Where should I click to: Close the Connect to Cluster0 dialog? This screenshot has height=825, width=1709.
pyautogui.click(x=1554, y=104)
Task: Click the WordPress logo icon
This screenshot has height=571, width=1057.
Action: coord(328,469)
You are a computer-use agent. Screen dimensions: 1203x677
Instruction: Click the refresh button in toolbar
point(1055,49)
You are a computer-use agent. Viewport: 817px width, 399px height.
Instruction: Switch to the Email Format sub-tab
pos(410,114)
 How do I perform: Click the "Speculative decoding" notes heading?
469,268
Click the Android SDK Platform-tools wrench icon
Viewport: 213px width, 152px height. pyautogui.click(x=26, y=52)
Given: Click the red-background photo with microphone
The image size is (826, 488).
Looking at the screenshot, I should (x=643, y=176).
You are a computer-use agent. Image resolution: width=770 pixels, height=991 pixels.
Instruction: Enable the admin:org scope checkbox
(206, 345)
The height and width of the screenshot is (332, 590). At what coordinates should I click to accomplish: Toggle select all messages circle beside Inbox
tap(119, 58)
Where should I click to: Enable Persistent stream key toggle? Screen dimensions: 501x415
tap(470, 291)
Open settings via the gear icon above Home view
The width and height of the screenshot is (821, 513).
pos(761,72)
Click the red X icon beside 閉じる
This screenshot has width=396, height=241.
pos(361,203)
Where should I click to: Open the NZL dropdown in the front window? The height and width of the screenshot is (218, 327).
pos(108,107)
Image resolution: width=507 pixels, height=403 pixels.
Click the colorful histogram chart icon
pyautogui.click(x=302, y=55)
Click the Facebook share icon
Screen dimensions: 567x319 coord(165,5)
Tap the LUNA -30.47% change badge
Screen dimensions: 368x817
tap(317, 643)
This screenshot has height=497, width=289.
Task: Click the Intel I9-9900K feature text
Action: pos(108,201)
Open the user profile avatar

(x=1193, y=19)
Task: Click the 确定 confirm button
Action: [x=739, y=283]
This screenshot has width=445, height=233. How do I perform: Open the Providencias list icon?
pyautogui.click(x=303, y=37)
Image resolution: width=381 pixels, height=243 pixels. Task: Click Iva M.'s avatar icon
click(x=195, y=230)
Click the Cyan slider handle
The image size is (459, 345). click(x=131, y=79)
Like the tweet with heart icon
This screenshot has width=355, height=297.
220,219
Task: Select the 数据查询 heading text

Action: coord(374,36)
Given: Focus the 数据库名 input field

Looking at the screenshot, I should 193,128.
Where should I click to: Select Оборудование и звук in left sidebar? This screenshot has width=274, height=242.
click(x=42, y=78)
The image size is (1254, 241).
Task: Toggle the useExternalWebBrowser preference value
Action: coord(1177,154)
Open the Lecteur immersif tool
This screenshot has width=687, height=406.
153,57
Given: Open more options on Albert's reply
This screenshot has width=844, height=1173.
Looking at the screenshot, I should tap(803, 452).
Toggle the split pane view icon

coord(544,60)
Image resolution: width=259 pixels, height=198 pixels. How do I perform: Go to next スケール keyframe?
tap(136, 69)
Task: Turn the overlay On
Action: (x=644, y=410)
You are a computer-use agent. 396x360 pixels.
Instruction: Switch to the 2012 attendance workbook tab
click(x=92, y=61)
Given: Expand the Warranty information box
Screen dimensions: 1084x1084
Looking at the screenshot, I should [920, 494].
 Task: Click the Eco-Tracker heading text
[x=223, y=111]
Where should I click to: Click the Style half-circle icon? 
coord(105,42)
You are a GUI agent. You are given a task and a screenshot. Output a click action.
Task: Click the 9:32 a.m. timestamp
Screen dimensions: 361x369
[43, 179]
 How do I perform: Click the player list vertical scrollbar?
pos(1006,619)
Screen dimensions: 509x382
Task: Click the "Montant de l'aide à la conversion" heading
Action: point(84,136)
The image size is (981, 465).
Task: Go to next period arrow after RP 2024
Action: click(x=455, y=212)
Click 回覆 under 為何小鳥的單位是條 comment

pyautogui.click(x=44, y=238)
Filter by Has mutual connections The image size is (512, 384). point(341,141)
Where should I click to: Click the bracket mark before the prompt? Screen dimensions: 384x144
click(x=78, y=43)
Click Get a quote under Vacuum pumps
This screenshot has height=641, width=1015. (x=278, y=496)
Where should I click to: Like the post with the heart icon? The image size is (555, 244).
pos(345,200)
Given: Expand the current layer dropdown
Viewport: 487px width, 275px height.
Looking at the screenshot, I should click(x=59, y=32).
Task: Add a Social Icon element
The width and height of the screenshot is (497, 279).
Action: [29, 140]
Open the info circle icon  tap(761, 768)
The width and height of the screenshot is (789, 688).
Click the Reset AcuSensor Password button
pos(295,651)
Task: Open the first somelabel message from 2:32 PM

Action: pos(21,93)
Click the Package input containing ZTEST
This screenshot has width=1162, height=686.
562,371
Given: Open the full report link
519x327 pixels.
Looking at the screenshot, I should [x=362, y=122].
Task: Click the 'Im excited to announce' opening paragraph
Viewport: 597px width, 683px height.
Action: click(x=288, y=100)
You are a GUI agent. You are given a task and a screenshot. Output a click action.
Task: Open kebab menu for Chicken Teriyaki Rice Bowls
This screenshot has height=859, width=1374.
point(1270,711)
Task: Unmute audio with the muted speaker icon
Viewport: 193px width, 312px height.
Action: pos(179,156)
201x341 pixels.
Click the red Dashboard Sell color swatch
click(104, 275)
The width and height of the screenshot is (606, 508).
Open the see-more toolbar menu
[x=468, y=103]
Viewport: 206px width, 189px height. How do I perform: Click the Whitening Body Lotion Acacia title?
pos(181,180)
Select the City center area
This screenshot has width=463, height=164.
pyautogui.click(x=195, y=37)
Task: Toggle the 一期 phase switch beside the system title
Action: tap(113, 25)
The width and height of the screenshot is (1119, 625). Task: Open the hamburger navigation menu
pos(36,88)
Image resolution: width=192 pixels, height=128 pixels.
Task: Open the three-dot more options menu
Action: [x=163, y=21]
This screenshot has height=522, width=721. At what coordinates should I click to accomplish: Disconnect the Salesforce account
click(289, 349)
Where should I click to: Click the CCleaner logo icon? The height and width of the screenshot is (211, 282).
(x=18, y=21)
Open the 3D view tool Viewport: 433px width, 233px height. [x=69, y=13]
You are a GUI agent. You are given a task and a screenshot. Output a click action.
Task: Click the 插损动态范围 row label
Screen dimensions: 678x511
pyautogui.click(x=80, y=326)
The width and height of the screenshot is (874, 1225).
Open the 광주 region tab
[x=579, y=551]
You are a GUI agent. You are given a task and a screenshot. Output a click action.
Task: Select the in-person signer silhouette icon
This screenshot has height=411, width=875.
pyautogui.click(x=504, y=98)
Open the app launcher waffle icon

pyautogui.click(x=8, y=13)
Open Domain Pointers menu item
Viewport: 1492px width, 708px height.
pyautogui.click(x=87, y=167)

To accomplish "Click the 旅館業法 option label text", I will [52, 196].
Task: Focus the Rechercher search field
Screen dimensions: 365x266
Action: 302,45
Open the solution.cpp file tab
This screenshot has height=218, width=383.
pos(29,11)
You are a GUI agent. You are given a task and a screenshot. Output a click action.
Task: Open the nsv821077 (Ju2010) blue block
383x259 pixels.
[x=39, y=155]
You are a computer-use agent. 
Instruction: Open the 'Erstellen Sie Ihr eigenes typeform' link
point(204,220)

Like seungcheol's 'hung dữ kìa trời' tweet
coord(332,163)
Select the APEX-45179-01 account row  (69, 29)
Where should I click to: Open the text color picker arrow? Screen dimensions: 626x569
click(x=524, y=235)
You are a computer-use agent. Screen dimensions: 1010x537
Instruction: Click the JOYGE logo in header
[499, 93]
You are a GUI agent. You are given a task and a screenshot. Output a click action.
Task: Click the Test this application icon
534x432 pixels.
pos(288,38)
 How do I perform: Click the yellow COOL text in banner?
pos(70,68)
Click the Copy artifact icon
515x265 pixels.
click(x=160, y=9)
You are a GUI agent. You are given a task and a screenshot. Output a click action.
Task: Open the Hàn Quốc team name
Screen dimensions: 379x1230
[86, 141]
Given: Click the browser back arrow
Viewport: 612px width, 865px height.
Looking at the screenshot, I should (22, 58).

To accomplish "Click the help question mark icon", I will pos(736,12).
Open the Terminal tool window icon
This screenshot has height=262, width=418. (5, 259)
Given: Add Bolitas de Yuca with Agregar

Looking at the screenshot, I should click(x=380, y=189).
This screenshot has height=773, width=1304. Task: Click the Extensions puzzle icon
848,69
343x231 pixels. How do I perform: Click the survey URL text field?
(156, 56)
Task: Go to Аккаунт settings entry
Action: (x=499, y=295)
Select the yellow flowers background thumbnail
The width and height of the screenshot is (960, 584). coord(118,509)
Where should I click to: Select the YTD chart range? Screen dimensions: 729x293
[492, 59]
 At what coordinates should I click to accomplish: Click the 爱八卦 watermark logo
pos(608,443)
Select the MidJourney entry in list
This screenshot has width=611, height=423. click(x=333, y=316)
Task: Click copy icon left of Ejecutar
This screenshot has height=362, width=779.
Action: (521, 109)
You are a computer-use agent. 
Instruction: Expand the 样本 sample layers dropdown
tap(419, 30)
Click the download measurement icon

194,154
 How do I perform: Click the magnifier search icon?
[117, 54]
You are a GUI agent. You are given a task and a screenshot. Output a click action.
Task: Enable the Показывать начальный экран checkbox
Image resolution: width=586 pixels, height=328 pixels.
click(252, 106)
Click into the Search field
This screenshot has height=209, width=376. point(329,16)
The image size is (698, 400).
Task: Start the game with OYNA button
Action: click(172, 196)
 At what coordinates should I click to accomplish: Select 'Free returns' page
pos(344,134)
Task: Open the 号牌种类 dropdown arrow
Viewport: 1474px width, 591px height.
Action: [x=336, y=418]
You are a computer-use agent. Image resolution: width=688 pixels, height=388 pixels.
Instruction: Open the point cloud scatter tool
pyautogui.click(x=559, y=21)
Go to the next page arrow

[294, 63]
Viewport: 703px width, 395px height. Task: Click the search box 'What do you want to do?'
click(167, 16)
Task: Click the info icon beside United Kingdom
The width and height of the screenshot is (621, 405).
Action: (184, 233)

====================

Exercise: Search the material above for "will". Pull out each line where it shows up.

Expected answer:
To accomplish "Click the 旅館業法 option label text", I will [52, 196].
To accomplish "Click the help question mark icon", I will pos(736,12).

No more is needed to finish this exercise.